Opening a brokerage account and buying your first shares of stock takes less than a week in most cases, and you can fund an account with as little as a few dollars. The process involves verifying your identity under federal anti-money-laundering rules, filling out an online application, linking a bank account, and placing an order. Most major brokerages now charge zero commissions on stock trades, which means the main barrier to entry is knowledge, not cost.
Federal law sets a baseline of identification checks that every brokerage must run before letting you trade. Section 326 of the USA PATRIOT Act requires each firm to maintain a Customer Identification Program that verifies who you are before or shortly after the account opens.1Financial Crimes Enforcement Network. Interagency Interpretive Guidance on Customer Identification Program Requirements Under Section 326 of the USA PATRIOT Act In practice, this means the brokerage will compare your name, date of birth, address, and identification number against public databases and government watchlists. You will need a government-issued photo ID and either a Social Security Number or an Individual Taxpayer Identification Number so the firm can report your investment income to the IRS.2Internal Revenue Service. U.S. Taxpayer Identification Number Requirement
If you skip the tax ID or provide an incorrect one, the brokerage is required to withhold 24% of certain investment payments (dividends, interest, and some proceeds) and send that money to the IRS on your behalf.3Internal Revenue Service. Publication 15 (2026), (Circular E), Employer’s Tax Guide That backup withholding continues until you furnish a correct number, so getting this right upfront avoids a frustrating cash drag on your account.
You must also be old enough to enter a binding contract. In most of the country that means 18, though a handful of jurisdictions set the threshold at 21. If you are younger, a parent or guardian can open a custodial account under the Uniform Transfers to Minors Act (UTMA). The adult manages trades until you reach the age specified by your state’s UTMA rules, at which point the assets transfer to you automatically.

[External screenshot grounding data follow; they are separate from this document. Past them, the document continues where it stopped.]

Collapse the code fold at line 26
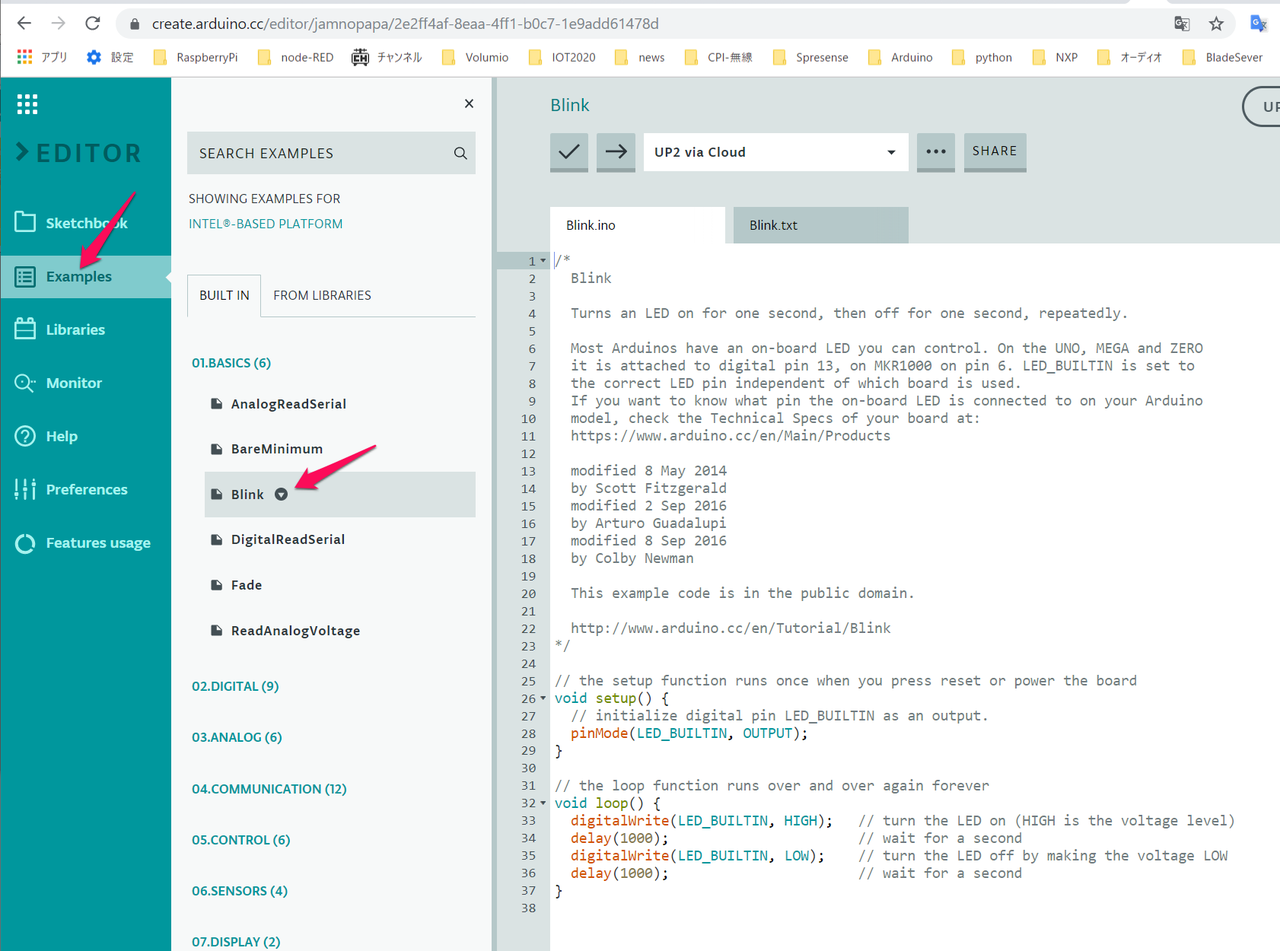 coord(543,698)
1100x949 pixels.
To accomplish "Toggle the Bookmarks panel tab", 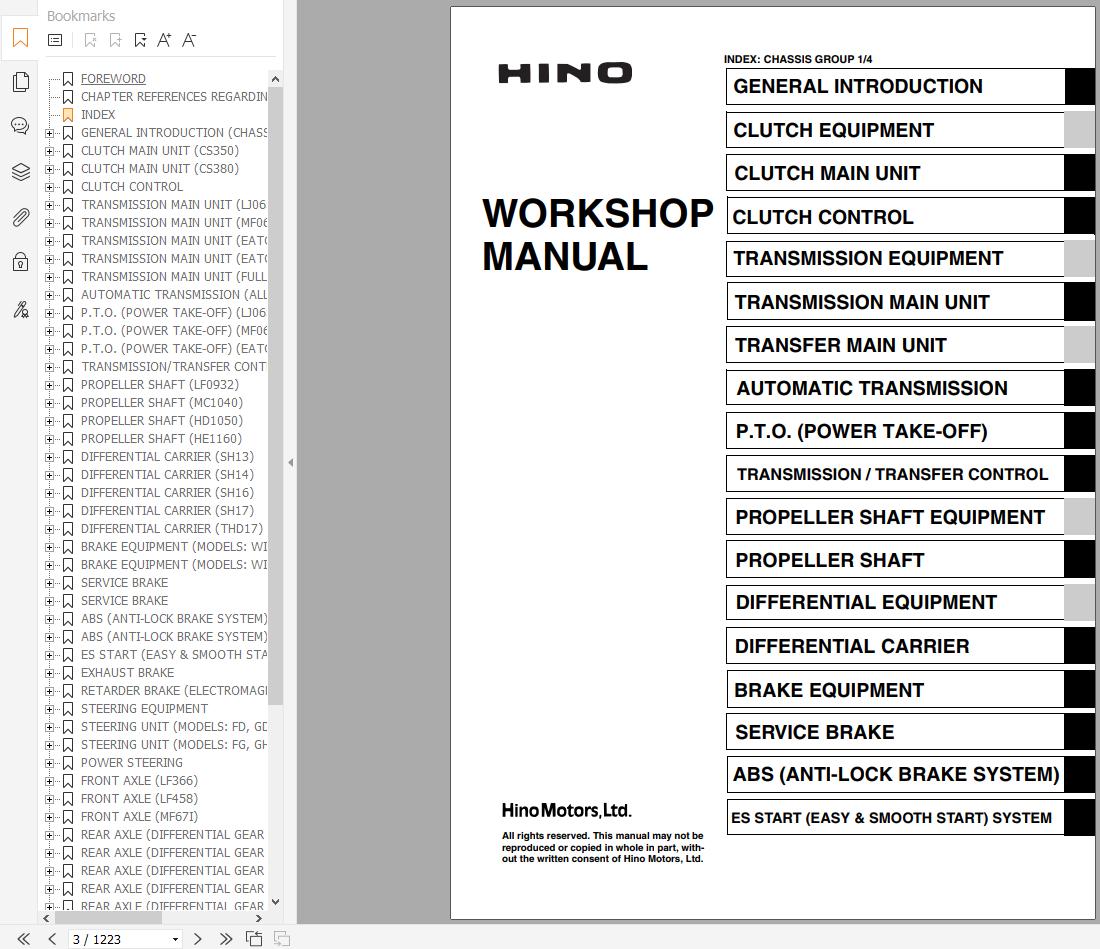I will pyautogui.click(x=20, y=38).
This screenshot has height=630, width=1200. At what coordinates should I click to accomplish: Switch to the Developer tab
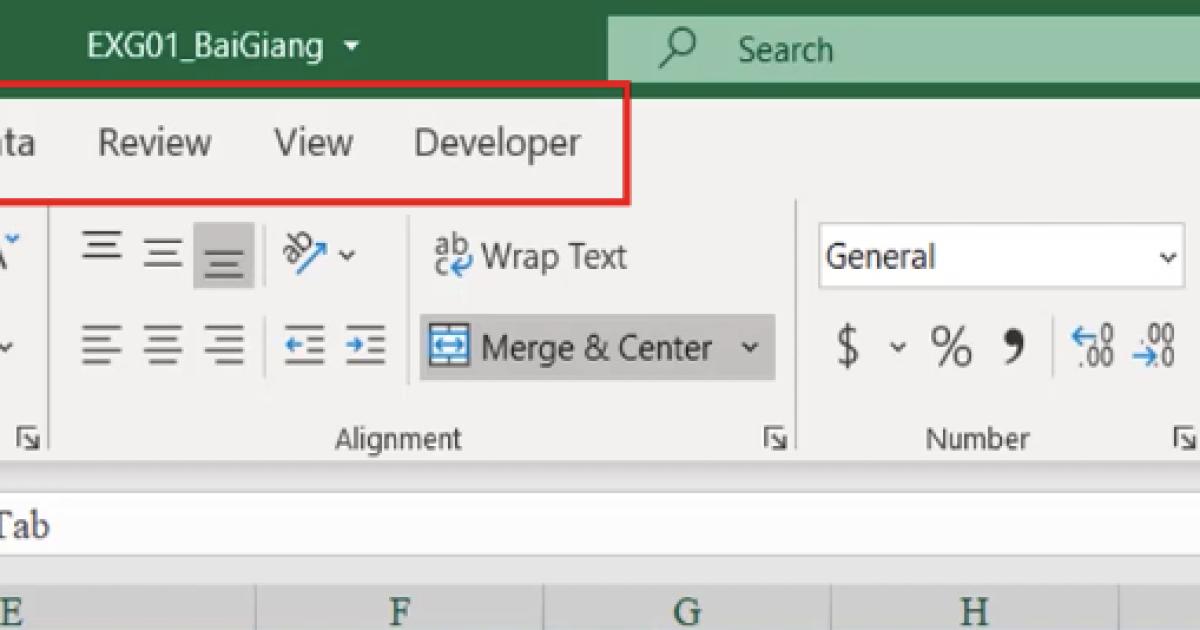click(x=495, y=143)
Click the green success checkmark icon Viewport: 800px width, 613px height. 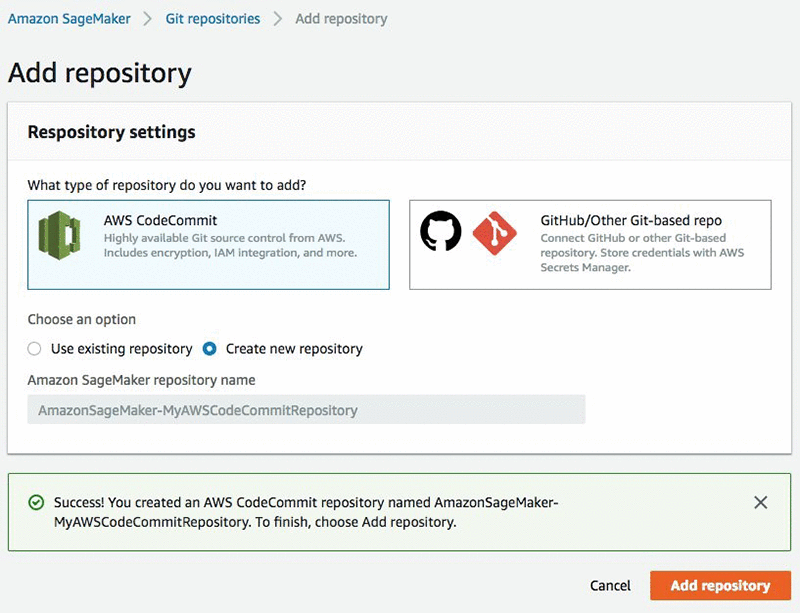[x=36, y=503]
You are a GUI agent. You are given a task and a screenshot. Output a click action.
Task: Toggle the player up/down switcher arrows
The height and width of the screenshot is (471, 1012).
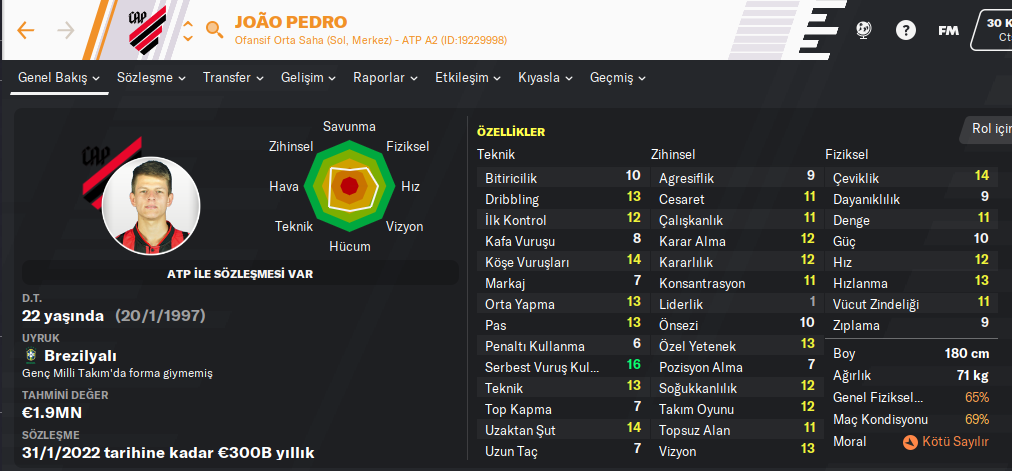point(188,30)
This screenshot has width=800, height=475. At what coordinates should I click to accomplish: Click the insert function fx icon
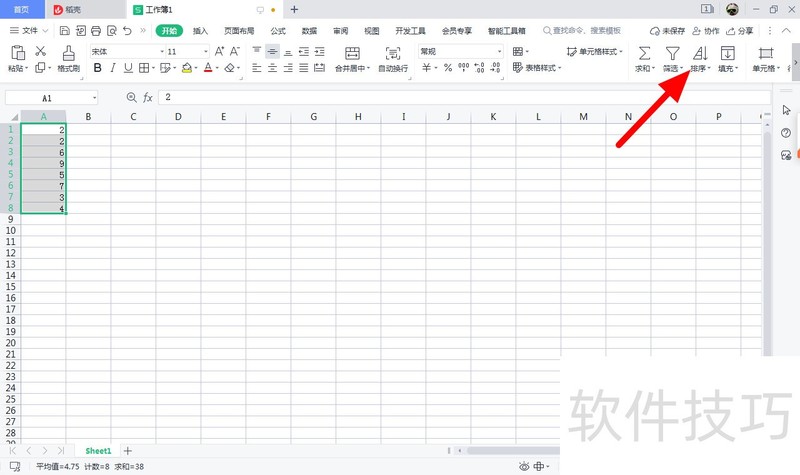coord(148,97)
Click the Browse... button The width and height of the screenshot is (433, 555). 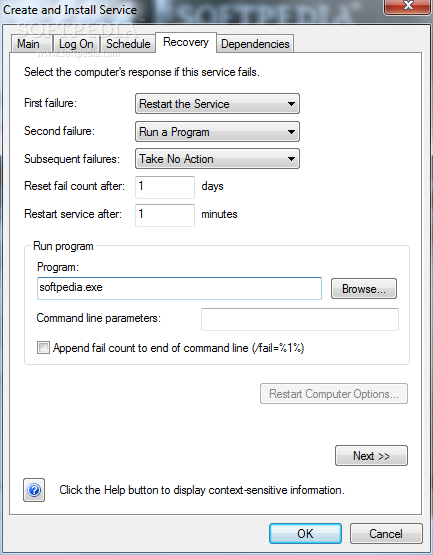[364, 289]

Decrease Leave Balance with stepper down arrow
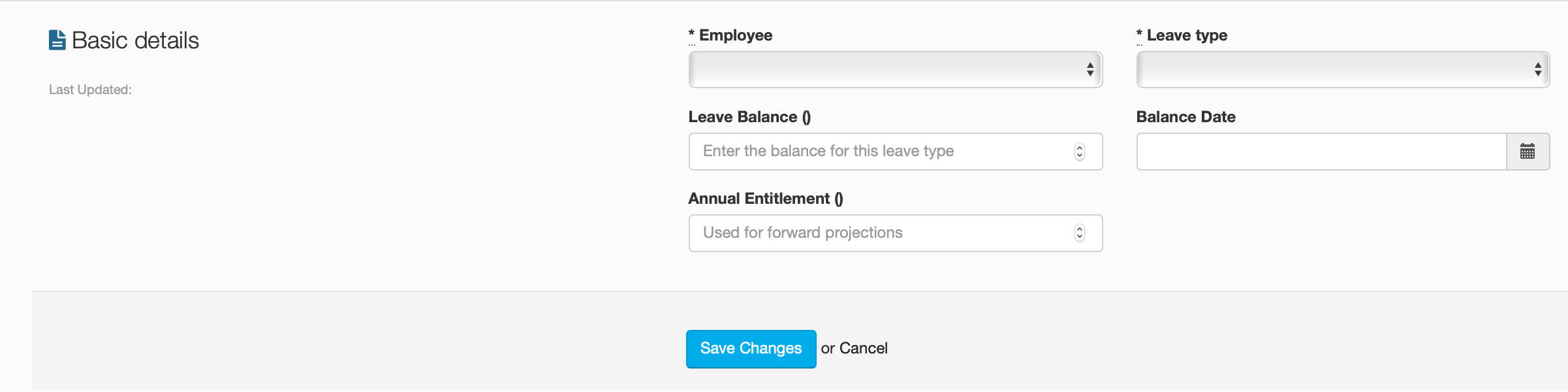[x=1080, y=155]
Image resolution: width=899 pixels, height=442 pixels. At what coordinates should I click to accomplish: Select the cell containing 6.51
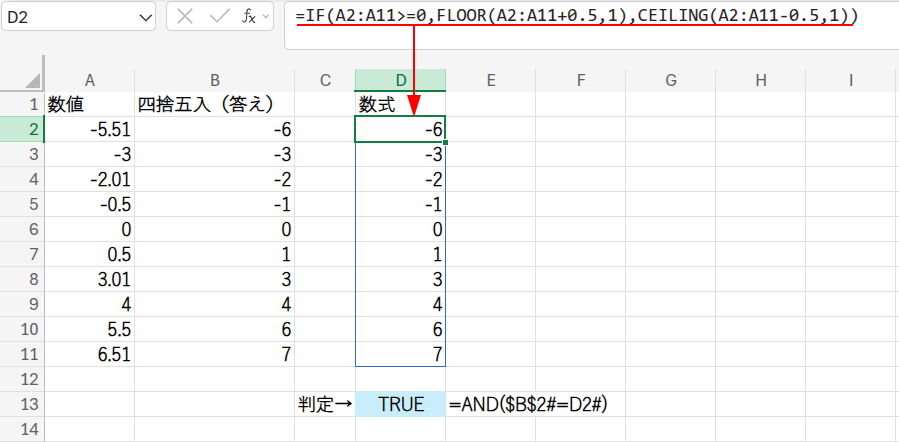pos(90,354)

Your residency status determines which tax form the brokerage collects. U.S. citizens and resident aliens fill out Form W-9, which certifies your taxpayer ID and confirms you are not subject to backup withholding.4Internal Revenue Service. Form W-9 (Rev. March 2024) Request for Taxpayer Identification Number and Certification Non-resident aliens instead submit Form W-8BEN, which establishes foreign status and can claim reduced withholding rates under a tax treaty if one applies.5Internal Revenue Service. About Form W-9, Request for Taxpayer Identification Number and Certification Getting the wrong form on file creates reporting headaches for both you and the brokerage, so pay attention to which one the application asks for.
Beyond identity verification, the application collects personal, financial, and employment data. Expect to provide your full legal name, home address, phone number, and email. You will also disclose your employer’s name and whether you or a family member is affiliated with a broker-dealer, stock exchange, or FINRA member firm. That affiliation question exists because employees of financial firms face additional compliance rules, and the brokerage needs to flag your account accordingly.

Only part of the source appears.